Yes, public agencies or respected groups like the Institute of Medicine might be the best avenue for trusted data. I just don't see any of the stakeholders developing sufficient trust.

Anonymous said...

Well, there are a lot of problems with the GIC ranking. For one thing, the clinical data are really out of date. For those concerned about cost, it is indeed a factor in their ranking, as well.

Anonymous said...

My sense is that physicians are too sensitive about insurer rankings. God save us if we have to rely on the GIC.If Charlie Baker and HP decided to publish quality listings, I would have confidence that the info would have accurate and helpful guidance for patients and be more up-to-date than any government source. Also, there ought to be on-line forums/blogs where hospital patients (inc. BI) can report their experience. I recently had my second hip surgery at BI, have a high regard for the surgeon, and would like to be able to say so in a forum that might be helpful to other patients.

Anonymous said...

Paul -

I must tell you that I have been absolutely delighted by the ease with which your organization has helped me work through an elective issue. My PCP appointment was scheduled quickly and conveniently at night, the x-ray I required was done within 15 minutes of completion of my exam, and I scheduled another (at night) MRI by telephone in five minutes for the next day. My doctor was professional and cordial. Everything has been terrific, and far different from the experiences I subjected my patients to during my own medical training. Kudos for practicing what you preach: it's nice to see a U.S. hospital treat me like a client at the same time as listening to and caring for my medical needs as a patient.

Anonymous said...

Thanks to both Ed and Dave. We keep trying, and it is not easy to do this stuff consistently well -- especially the customer service aspects. I appreciate your taking the time to write.

Johnnysmooth said...

Unfortunately, what I am seeing is a lot of different actors coming on stage to rank physicians/providers. You have GIC, some of the recent efforts by CMS, there are payers/insurers, some employers on their own or through Leapfrog. Where is a citizen to turn, what is a citizen to trust?

Granted, the healthcare sector is anything but transparent to Joe or Jane Citizen and I don't have any easy answers. But what we have today is a rat's nest of at times competing motivations and rankings. Maybe it is time for Consumer Reports to grab the reins.

Anonymous said...

For the past several years, I've advocated the creation of some kind of "Bureau of Health Statistics" at the state level to collect and disseminate information on health care cost and quality - kind of like the national Bureau of Labor Statistics. Everyone can access the data - and use it as they wish. Some people suggested I was passing the buck from myself - at Harvard Pilgrim - to the government, and that HPHC should do it if I thought it made sense. The AG's behavior in NY is exactly why I believe a single source of "truth" needs to come from a public entity.

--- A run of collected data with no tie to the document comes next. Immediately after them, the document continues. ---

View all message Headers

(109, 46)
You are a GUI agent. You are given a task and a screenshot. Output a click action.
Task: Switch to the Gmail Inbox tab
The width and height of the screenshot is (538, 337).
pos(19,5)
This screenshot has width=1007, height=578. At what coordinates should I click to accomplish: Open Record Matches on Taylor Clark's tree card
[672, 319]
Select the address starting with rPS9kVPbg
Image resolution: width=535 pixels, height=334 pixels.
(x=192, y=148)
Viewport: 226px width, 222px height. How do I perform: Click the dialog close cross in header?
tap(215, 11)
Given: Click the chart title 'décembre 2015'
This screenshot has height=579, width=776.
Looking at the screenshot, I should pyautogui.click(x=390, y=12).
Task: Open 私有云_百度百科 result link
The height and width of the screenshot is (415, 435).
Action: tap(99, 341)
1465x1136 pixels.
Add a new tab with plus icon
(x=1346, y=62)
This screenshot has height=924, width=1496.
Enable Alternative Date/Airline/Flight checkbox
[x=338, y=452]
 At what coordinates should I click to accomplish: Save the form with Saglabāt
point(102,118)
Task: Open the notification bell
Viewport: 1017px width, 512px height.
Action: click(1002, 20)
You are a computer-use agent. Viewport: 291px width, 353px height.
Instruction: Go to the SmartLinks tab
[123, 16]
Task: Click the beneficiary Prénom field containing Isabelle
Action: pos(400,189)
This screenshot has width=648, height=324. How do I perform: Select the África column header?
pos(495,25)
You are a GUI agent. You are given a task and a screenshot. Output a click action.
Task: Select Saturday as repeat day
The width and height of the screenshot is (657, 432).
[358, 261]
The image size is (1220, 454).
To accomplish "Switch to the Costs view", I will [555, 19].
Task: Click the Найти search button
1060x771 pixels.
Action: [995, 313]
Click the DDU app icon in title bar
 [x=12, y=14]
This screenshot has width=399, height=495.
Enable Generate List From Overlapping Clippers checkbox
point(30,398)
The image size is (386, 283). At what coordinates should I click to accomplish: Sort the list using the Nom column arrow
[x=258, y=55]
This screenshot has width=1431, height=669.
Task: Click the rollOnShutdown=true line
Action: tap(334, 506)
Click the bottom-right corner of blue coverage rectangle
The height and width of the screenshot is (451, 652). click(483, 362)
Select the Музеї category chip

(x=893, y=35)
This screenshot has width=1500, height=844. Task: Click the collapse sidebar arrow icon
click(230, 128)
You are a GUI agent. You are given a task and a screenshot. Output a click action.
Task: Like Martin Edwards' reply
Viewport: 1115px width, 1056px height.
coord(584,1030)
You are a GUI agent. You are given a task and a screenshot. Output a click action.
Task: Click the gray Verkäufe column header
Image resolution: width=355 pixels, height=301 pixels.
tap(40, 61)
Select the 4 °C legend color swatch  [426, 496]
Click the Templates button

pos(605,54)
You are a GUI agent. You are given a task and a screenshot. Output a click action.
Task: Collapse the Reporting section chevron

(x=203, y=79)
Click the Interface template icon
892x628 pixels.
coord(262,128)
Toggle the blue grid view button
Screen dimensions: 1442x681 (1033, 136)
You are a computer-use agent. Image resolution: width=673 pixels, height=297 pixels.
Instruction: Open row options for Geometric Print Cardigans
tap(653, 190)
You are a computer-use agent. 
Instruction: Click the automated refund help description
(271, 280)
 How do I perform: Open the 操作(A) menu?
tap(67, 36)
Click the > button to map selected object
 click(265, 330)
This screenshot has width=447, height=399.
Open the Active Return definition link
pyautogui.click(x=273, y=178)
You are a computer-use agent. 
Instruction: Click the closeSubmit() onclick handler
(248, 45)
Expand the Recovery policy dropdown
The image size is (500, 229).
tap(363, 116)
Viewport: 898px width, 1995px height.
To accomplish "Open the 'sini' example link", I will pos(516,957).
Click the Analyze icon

We have the beginnings of one of these kinds of organizations with the creation in MA of the MA Health Care Quality and Cost Council. But it's slow going, to be sure.

As far as the GIC is concerned, I think the tiering that's been done by the plans has been done with the best of intentions and with the best available information. It's not perfect, but it's not all old, and it's not all bad - and for the most part, the tiering is relatively mild. Most physicians and hospitals are tier one providers, and there are only two tiers, with modest financial incentives to the member between tier one and tier two. If the data gets better over time, maybe the tiering gets more precise or the member cost-sharing grows between tiers.

But the health care sector needs to be more transparent. The same procedure done the same way for the same person with the same outcome can vary in cost by as much as 300 percent - and nobody knows it and nobody cares. No wonder it's so expensive!!

And many thanks, Ed, for your kind comments about me and about Harvard Pilgrim. Very much appreciated.